### SET EXERCISE:
Please rewrite the listing below as a Markdown table with two columns, No. and Line. Give each non-blank line its own numbered row and leave out the blank lines.
:: RECORDS SHOWN
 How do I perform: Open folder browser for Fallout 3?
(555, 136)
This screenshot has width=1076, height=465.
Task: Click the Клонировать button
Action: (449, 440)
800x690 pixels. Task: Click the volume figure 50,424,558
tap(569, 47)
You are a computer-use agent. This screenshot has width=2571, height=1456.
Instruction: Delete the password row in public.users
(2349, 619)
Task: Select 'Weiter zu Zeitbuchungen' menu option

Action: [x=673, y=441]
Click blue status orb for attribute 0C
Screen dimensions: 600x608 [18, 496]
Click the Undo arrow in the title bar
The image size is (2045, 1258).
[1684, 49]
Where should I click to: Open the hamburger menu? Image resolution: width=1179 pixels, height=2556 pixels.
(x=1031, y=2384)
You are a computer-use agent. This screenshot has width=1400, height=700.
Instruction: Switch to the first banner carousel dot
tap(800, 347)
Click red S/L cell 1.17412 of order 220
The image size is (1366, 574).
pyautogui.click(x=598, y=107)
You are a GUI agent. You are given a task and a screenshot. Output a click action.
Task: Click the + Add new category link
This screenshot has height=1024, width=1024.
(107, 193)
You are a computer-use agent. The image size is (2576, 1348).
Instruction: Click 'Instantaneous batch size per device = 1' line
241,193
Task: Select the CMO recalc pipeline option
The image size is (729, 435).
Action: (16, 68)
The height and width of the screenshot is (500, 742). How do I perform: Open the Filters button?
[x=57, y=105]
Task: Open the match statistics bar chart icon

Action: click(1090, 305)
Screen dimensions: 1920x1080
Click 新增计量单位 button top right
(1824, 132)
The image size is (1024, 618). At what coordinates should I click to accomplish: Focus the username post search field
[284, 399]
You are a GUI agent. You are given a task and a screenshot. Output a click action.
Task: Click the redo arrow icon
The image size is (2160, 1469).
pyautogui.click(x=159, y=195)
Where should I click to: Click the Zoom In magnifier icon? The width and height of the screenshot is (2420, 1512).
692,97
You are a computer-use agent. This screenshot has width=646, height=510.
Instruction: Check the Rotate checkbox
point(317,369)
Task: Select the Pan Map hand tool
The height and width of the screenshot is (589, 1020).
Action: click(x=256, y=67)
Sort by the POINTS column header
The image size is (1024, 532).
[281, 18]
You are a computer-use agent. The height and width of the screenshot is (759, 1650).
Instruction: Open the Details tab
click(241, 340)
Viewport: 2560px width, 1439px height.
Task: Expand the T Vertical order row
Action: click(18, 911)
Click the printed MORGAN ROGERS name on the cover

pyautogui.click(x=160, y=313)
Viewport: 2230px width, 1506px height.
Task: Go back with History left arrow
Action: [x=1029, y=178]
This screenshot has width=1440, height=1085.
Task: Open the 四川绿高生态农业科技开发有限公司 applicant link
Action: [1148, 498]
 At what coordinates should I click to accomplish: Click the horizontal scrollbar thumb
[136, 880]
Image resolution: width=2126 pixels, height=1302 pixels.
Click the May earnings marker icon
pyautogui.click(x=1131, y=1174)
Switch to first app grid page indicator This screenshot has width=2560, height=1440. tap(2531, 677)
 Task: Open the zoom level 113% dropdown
::::
### RIGHT ANSWER:
| No. | Line |
|---|---|
| 1 |  How do I perform: Open folder browser for Fallout 3? |
| 2 | (555, 136) |
| 3 | This screenshot has width=1076, height=465. |
| 4 | Task: Click the Клонировать button |
| 5 | Action: (449, 440) |
| 6 | 800x690 pixels. Task: Click the volume figure 50,424,558 |
| 7 | tap(569, 47) |
| 8 | You are a computer-use agent. This screenshot has width=2571, height=1456. |
| 9 | Instruction: Delete the password row in public.users |
| 10 | (2349, 619) |
| 11 | Task: Select 'Weiter zu Zeitbuchungen' menu option |
| 12 | Action: [x=673, y=441] |
| 13 | Click blue status orb for attribute 0C |
| 14 | Screen dimensions: 600x608 [18, 496] |
| 15 | Click the Undo arrow in the title bar |
| 16 | The image size is (2045, 1258). |
| 17 | [1684, 49] |
| 18 | Where should I click to: Open the hamburger menu? Image resolution: width=1179 pixels, height=2556 pixels. |
| 19 | (x=1031, y=2384) |
| 20 | You are a computer-use agent. This screenshot has width=1400, height=700. |
| 21 | Instruction: Switch to the first banner carousel dot |
| 22 | tap(800, 347) |
| 23 | Click red S/L cell 1.17412 of order 220 |
| 24 | The image size is (1366, 574). |
| 25 | pyautogui.click(x=598, y=107) |
| 26 | You are a GUI agent. You are given a task and a screenshot. Output a click action. |
| 27 | Task: Click the + Add new category link |
| 28 | This screenshot has height=1024, width=1024. |
| 29 | (107, 193) |
| 30 | You are a computer-use agent. The image size is (2576, 1348). |
| 31 | Instruction: Click 'Instantaneous batch size per device = 1' line |
| 32 | 241,193 |
| 33 | Task: Select the CMO recalc pipeline option |
| 34 | The image size is (729, 435). |
| 35 | Action: (16, 68) |
| 36 | The height and width of the screenshot is (500, 742). How do I perform: Open the Filters button? |
| 37 | [x=57, y=105] |
| 38 | Task: Open the match statistics bar chart icon |
| 39 | Action: click(1090, 305) |
| 40 | Screen dimensions: 1920x1080 |
| 41 | Click 新增计量单位 button top right |
| 42 | (1824, 132) |
| 43 | The image size is (1024, 618). At what coordinates should I click to accomplish: Focus the username post search field |
| 44 | [284, 399] |
| 45 | You are a GUI agent. You are given a task and a screenshot. Output a click action. |
| 46 | Task: Click the redo arrow icon |
| 47 | The image size is (2160, 1469). |
| 48 | pyautogui.click(x=159, y=195) |
| 49 | Where should I click to: Click the Zoom In magnifier icon? The width and height of the screenshot is (2420, 1512). |
| 50 | 692,97 |
| 51 | You are a computer-use agent. This screenshot has width=646, height=510. |
| 52 | Instruction: Check the Rotate checkbox |
| 53 | point(317,369) |
| 54 | Task: Select the Pan Map hand tool |
| 55 | The height and width of the screenshot is (589, 1020). |
| 56 | Action: click(x=256, y=67) |
| 57 | Sort by the POINTS column header |
| 58 | The image size is (1024, 532). |
| 59 | [281, 18] |
| 60 | You are a computer-use agent. The height and width of the screenshot is (759, 1650). |
| 61 | Instruction: Open the Details tab |
| 62 | click(241, 340) |
| 63 | Viewport: 2560px width, 1439px height. |
| 64 | Task: Expand the T Vertical order row |
| 65 | Action: click(18, 911) |
| 66 | Click the printed MORGAN ROGERS name on the cover |
| 67 | pyautogui.click(x=160, y=313) |
| 68 | Viewport: 2230px width, 1506px height. |
| 69 | Task: Go back with History left arrow |
| 70 | Action: [x=1029, y=178] |
| 71 | This screenshot has width=1440, height=1085. |
| 72 | Task: Open the 四川绿高生态农业科技开发有限公司 applicant link |
| 73 | Action: [1148, 498] |
| 74 |  At what coordinates should I click to accomplish: Click the horizontal scrollbar thumb |
| 75 | [136, 880] |
| 76 | Image resolution: width=2126 pixels, height=1302 pixels. |
| 77 | Click the May earnings marker icon |
| 78 | pyautogui.click(x=1131, y=1174) |
| 79 | Switch to first app grid page indicator This screenshot has width=2560, height=1440. tap(2531, 677) |
| 80 |  Task: Open the zoom level 113% dropdown |